MUSCLED UP OR BOUND BY OBSESSION?
What are your thoughts on professional bodybuilding? I only ask because I have a nephew who’s just turned 16 and is absolutely obsessed with the sport. His mother and I worry about the dark side of things – eg. steroids and so on. But my nephew wants a weight set for his birthday. Any advice you can offer would be appreciated.
Doris in Manatoba
Dear Doris with Dumbbells:
You’ve asked two very different separate questions; the first regarding what is laughingly consider ‘pro’ and ‘a sport’; the second – an inquiry about becoming physically fit. So, permit me to answer these polar opposite concerns in turn, with the disclaimer that I, of course, am not a physician.
No, some hulking 300lb. brute will have no shame in going before a television camera with biceps the size of most average men’s thighs and declare that he built such extraordinary girth through vitamin supplementation, healthy eating and sheer will power alone. To admit otherwise would force a competitor out of competition.
Yet, year after year we see a healthy sampling of these ‘unhealthy professionals’ succumb to a barrage of ailments, even death, while still in their late twenties and early thirties.
So, does every bodybuilder on steroids die early of a side effect?
For every physician who goes on record claiming steroid abuse provided the catalyst for these illnesses there are two or three others – usually funded by some pharmaceutical company exploiting young impressionable men as their guinea pigs – who will suggest that any illness, whatever it may be, was destined to happened to the individual in question with or without steroids filtered into the equation.

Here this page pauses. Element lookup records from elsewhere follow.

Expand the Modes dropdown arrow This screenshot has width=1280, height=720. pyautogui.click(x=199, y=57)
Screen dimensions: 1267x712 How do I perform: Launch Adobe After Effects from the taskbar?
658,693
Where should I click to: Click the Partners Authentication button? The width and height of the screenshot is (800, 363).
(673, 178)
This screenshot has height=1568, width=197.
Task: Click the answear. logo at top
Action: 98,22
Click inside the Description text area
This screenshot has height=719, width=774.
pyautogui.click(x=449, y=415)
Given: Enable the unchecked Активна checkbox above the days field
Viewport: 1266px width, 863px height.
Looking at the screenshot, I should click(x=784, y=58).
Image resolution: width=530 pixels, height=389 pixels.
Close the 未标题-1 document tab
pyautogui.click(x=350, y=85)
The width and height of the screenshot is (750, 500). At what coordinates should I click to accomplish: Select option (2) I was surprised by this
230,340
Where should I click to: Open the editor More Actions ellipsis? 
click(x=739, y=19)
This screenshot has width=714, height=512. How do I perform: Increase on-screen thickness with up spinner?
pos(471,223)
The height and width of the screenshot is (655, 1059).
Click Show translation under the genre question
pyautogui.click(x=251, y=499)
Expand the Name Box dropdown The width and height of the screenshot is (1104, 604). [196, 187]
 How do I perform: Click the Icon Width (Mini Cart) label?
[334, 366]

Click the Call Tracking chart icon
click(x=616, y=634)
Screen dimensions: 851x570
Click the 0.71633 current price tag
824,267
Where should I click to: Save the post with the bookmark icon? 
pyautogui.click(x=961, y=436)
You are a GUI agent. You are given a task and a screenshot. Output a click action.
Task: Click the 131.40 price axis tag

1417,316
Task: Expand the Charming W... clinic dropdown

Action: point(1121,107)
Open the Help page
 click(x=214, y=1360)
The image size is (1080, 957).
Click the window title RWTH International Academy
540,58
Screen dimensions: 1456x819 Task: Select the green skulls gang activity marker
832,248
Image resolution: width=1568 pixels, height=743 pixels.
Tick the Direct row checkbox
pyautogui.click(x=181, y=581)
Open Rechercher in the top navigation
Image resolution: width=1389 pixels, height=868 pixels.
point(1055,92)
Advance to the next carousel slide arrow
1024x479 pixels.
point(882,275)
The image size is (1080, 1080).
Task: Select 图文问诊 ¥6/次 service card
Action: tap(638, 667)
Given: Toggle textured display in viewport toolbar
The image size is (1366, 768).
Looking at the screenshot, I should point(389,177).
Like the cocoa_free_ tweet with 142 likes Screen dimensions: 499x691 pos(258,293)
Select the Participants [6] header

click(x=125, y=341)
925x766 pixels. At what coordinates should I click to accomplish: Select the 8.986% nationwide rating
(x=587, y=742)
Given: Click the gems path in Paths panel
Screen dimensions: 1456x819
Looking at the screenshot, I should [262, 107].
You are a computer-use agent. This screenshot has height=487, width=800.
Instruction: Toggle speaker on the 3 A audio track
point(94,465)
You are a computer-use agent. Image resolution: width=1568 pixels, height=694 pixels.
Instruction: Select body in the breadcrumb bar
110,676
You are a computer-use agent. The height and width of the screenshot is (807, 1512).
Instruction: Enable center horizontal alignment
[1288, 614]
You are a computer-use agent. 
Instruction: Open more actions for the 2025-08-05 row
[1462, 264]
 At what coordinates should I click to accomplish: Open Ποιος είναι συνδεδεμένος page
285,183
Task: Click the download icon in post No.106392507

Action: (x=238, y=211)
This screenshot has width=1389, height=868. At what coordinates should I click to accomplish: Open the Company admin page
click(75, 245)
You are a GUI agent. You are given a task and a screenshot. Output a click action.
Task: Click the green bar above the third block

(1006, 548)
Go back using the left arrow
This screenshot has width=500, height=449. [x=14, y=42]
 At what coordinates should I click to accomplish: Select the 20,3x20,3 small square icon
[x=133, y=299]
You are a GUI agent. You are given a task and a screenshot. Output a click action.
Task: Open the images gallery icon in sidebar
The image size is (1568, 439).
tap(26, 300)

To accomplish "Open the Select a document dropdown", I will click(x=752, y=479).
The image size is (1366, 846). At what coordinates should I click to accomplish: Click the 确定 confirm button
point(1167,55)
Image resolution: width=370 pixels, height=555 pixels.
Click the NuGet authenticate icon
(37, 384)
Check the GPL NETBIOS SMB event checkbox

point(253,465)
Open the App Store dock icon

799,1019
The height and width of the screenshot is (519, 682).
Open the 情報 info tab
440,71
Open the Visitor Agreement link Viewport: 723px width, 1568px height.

To be clear – steroids are an accelerant, nothing more.
The surge of false energy that follows convinces the mind that the body is stronger than it actually is and, as a result, a man on steroids can lift more weight, harder and for longer periods of time, so that the body is thrown into overdrive 24/7.
There are all sorts of different steroids.
The problem with steroids is that they accelerate not only the external appearance of the body but also its internal workings. Heart rate and blood pressure rise and the aging processes go into overdrive, wearing out such vital organs as the heart, liver, lungs and kidneys.
I understand perfectly why your nephew is ‘obsessed’ with the sport in general and bodybuilders in particular.
And anyway, artists of humanity have always had a curious predilection for extolling the virtues of an overtly muscular male form: Michelangelo’s statue of David (right) and his painting of the very chiseled hand of God touching a rock solid naked man’s (below) being but two prime examples.
You would do wise to point out to your nephew – or, more ideally have some male figure illustrate the point for you – that the irony of bodybuilding on steroids is that it makes you look as though you could uproot an entire tree and carry it over one shoulder like a match stick, but in actuality these drugs have weakened virtually all normal functions within the body – including physical strength. Bodybuilders on steroids are frequently prone to bouts of lethargy, physical exhaustion and mental blackouts and these symptoms only increase as the drug abuse wears on.
For these boys, an average or even slightly above average male physique doesn’t appear normal.
And even if this disproportionate physique is attained, the goal of being bigger than big is never quite reached to their full satisfaction of the bodybuilder. As time wears on, setbacks of either illness or injury lead to inevitable pauses in their regular workout regime with a reduction in their girth that these boys find appalling – even depressing.
There are too many reasons to list herein as to why super huge is a bad idea. Suffice it to state for the record that personal mobility, finding clothes that actually fit and frequent outbreaks of surface acne fall to the bottom of this list of negatives when one is facing drug induced leukemia or a malignant brain tumor.
Finally, steroids – though readily available in every venue from the high school gym to the local health club – are against the law.
There - so much for the first part of your question. As per part two, my advice is quite simple and infinitely shorter to digest: buy your nephew his weight set.